When should surgery be undertaken:
Ideally, before complications set in, in grades 3 and 4. This doesn’t include the symptoms of heaviness, numbness and oedema. But surgery should be performed before the skin manifestations. Surgery is simple and may be done under local or general anesthesia.
What are the complications from surgery?
• Infection and bleeding as with any surgical procedure.
• Complications may arise if the surgeon did not ensure a patent deep venous system.
• Not all of the affected veins may be removed by surgery. This is a possibility when we are dealing with a very late varicose veins case where you have these veins everywhere, covering large areas of the leg. These will need more than one surgical session. But in the hands of a good surgeon, we can ligate all the affected veins and help the patient recover normally.
• People may have large blue spots in the areas of surgery. But these will usually disappear in about 10 days and this is not a complication at all.
There is a big associated functional problem which is the late or slow evacuation of the consumed blood which is rich in carbon dioxide and not in oxygen.
What are the post operative precautions that need to be taken?
Wearing bands or sock is a must, following surgery, to prevent recurrence of varicose veins. This will help establish a good flow of the deep venous system, preventing any accidents and any coagulation in the blood stream. This is very much part of the treatment. Walking is encouraged after surgery. Regular physical exercise, even a small one, is a must.
How can varicose veins be prevented?
• Walking from time to time for people who require long standing hours as per their job requirements.
• It is important to have good physical activity, keeping a good tone of muscles so they can compress by isostatic contractions, the flow of the venous system.
• By taking care of your breathing, controlling it and having a deep breath from time to time.
• If needed, wearing socks
• For people traveling long distances by air, they have to take adequate care by rehydrating themselves, by walking at least for 10 minutes every two hours while in the aircraft,
• by wearing special socks that compresses the superficial system, increasing the flow in the deep one, thereby not allowing deep vein thrombus.
• For people who have had DVT before, take the necessary anti-coagulation medication to prevent the clot formation.
Many diseases can mimic the symptoms of varicose veins and sometimes, they are together.
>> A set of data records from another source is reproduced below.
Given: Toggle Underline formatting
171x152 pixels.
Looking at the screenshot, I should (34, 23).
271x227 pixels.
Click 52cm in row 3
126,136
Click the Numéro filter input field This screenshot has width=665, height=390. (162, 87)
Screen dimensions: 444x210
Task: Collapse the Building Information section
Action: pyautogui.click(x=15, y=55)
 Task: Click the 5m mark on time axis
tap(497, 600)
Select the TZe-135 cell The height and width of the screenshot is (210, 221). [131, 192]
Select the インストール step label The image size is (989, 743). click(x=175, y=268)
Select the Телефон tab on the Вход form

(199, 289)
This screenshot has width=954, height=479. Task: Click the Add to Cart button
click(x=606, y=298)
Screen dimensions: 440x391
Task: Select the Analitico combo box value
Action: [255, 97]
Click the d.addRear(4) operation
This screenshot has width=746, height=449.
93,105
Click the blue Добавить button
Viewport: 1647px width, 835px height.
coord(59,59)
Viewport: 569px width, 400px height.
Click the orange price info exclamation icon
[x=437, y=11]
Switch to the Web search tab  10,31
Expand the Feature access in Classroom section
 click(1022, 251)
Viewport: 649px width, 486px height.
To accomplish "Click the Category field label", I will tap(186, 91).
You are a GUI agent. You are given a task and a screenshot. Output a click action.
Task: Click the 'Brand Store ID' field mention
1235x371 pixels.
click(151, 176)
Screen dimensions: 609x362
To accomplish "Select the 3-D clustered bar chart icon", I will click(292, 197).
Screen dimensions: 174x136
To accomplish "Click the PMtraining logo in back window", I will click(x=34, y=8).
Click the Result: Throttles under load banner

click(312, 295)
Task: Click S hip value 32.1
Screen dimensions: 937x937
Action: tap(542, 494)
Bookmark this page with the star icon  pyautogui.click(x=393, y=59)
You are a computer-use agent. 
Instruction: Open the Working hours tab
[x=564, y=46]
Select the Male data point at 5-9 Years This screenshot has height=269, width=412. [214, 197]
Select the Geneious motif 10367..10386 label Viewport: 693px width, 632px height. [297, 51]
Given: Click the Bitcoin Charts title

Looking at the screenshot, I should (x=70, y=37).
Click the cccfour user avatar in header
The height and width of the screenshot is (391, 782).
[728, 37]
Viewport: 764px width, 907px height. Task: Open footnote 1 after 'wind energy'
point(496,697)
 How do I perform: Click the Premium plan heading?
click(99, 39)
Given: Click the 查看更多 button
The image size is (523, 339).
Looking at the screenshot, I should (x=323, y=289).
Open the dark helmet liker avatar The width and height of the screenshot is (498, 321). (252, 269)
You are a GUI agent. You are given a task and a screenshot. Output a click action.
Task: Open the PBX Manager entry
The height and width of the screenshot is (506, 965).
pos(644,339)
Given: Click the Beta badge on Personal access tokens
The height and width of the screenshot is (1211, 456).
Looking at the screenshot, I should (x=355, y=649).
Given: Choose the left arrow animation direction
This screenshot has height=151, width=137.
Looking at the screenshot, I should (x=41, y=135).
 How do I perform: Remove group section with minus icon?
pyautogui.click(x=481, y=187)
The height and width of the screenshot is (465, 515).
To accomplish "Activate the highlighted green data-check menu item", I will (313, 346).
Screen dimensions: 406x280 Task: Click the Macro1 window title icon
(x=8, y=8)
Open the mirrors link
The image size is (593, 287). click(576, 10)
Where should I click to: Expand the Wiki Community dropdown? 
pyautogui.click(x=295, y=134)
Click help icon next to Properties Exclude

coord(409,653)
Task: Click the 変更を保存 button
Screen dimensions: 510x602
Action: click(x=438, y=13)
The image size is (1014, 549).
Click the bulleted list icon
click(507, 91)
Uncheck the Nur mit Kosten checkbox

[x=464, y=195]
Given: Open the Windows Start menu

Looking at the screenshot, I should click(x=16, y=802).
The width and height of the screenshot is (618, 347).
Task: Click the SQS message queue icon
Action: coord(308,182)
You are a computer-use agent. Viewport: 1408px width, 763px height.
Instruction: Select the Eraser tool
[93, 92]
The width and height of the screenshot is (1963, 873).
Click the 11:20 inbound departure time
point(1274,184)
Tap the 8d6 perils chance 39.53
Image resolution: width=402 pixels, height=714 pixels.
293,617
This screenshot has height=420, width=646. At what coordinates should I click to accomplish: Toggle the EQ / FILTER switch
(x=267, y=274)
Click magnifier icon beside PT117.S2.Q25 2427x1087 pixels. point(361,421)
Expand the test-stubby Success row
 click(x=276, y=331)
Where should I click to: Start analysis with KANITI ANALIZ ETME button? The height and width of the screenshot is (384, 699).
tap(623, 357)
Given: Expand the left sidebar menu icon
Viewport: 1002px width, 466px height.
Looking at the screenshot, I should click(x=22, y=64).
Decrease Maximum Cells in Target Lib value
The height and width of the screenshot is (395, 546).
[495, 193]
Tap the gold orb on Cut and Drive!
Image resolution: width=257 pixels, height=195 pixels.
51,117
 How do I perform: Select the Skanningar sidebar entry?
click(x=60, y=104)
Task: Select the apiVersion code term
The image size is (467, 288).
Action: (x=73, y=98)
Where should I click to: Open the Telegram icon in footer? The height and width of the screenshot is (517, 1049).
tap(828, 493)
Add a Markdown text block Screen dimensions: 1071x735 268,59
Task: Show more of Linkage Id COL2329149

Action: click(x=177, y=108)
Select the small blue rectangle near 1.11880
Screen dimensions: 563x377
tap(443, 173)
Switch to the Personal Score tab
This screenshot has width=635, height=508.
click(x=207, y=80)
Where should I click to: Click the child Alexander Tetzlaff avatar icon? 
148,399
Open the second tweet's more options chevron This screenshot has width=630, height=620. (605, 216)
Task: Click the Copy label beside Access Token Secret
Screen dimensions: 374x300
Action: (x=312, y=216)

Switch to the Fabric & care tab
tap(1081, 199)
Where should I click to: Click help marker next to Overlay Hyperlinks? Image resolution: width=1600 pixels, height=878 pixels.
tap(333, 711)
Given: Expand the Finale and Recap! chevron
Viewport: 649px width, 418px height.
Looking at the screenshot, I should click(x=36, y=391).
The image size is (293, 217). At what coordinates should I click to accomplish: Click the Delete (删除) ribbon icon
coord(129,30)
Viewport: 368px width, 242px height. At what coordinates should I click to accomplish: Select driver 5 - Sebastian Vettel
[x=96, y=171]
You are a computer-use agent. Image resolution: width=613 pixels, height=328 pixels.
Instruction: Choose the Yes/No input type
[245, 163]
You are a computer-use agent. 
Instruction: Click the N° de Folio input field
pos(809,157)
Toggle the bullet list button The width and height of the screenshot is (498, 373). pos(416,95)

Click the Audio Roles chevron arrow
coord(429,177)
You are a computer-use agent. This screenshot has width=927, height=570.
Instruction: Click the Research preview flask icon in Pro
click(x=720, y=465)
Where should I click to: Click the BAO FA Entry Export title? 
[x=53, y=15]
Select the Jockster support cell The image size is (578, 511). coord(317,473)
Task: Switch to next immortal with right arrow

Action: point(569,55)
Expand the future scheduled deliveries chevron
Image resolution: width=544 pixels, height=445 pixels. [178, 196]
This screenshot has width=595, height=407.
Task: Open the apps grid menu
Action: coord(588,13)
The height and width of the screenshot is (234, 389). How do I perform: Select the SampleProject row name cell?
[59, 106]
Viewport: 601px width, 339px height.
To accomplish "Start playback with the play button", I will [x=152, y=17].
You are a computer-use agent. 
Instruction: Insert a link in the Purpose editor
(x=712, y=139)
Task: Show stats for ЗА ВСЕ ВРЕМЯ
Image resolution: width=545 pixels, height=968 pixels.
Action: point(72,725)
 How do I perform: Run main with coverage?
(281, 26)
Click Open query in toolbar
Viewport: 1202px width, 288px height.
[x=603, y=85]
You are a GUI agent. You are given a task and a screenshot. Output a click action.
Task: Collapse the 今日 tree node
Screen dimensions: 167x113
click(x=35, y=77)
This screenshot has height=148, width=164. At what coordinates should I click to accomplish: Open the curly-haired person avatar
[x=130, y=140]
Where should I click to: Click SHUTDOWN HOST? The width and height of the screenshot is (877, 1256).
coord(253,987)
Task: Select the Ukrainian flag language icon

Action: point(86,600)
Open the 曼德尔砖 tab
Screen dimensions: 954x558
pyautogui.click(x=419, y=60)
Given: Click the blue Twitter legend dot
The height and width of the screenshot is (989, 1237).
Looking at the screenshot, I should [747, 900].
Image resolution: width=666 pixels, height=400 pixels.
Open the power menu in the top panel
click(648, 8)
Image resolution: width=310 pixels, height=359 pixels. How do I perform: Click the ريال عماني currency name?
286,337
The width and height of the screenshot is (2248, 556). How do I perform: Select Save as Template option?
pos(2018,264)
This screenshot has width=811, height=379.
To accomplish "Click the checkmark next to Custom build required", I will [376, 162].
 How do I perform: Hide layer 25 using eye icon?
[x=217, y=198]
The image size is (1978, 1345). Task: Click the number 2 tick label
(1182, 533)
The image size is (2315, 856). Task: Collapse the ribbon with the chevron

Arteriopathy, for instance, is one such condition. This is a disease of the artery, especially in diabetics. So sometimes, you have varicose veins co-existing with arteriopathy, particularly in diabetics. Varicose veins may also be due to a pelvic tumour. There is compression of the inferior vena cava in this condition, thus leading to varicose veins. So the presence of varicose veins should draw attention to the possibility of such other underlying conditions.